I changed AI-generated output in multiple places instead of accepting it blindly.

One example was the RAG prompt and source handling. The first version returned all retrieved titles as sources, even when the answer only used some of them. I changed the prompt to require a JSON response with `answer` and `used_show_ids`, added guardrails against outside knowledge and invented metadata, and updated the API to return only the titles listed in `used_show_ids`.

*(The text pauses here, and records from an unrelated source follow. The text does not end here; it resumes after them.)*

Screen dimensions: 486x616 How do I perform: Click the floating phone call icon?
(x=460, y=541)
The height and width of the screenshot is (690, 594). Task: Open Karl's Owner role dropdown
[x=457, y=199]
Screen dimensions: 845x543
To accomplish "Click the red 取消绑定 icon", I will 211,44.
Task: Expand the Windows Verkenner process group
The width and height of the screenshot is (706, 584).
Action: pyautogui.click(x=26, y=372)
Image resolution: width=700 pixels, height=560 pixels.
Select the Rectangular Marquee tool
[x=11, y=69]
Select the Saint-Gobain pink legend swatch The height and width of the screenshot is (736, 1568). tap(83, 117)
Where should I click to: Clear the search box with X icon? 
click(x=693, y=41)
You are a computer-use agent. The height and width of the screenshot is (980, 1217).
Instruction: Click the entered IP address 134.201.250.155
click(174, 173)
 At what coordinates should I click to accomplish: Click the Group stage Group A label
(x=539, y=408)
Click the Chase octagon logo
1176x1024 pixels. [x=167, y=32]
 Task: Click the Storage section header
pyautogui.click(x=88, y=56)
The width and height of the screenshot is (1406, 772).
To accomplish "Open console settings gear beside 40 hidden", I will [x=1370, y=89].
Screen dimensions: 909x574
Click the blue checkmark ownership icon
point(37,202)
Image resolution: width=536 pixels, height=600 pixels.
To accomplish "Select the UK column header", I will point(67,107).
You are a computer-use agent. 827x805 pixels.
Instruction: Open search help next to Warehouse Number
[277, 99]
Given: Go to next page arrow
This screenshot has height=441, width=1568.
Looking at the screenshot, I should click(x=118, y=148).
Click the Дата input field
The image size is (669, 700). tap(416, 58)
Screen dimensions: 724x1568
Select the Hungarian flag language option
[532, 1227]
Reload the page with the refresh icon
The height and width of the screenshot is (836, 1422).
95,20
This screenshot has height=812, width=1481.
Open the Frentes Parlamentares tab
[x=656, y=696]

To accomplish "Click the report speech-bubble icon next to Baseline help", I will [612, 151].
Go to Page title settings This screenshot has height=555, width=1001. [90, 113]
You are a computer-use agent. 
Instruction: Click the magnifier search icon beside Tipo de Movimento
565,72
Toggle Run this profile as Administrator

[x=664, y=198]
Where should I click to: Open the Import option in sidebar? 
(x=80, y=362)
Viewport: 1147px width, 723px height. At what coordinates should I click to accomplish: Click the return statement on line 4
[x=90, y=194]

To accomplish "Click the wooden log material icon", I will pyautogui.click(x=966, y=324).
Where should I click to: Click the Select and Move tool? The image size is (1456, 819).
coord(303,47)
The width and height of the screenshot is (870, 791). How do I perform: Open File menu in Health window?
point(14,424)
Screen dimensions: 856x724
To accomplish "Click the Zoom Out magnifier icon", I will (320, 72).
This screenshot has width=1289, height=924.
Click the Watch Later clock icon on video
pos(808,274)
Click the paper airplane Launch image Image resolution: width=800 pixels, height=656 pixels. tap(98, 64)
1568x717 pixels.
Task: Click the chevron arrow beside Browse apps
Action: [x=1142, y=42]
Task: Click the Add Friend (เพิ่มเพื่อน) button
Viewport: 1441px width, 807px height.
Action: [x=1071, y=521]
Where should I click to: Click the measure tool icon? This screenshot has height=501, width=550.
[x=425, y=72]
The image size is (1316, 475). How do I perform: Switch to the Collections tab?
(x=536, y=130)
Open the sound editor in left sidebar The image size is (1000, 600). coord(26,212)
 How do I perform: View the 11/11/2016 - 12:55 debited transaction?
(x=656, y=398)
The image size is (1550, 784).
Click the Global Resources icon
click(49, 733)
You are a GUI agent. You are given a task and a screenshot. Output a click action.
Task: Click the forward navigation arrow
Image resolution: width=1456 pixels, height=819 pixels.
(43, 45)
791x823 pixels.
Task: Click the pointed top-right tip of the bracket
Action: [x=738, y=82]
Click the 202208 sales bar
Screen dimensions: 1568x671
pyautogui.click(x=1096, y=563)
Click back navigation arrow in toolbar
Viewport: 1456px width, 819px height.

Another example was the AI Intelligence Layer. I first considered rule-based normalization and tool-based approaches, but I kept the final implementation simpler: the LLM directly generates a Chroma-searchable plan, and Python only validates and executes it.

I also rejected suggestions that felt unnecessary for this assignment, such as MinMax scaling numeric fields, adding many boolean quality-flag columns, using a full framework like LangChain, or adding fuzzy duplicate matching without time to evaluate it.

I ran the code, checked outputs, and adjusted decisions based on actual behavior. I can explain the final path from CSV to SQLite, from SQLite to Chroma, from Chroma retrieval to Groq answer, and from raw query to AI-planned filtered retrieval.

---

## 12. What I would improve next

- **TMDB enrichment:** If business needs richer data, I would use TMDB to fill missing fields like unknown director, cast, language, poster, and external ratings with source/confidence tracking.

- **Fallback retrieval:** If strict filters return no results, I would show a clear “no exact match found” message and then return the closest relaxed alternatives.

- **RAG evaluation:** I would create a small evaluation set of sample questions and expected `show_id`s to measure whether retrieval quality is improving.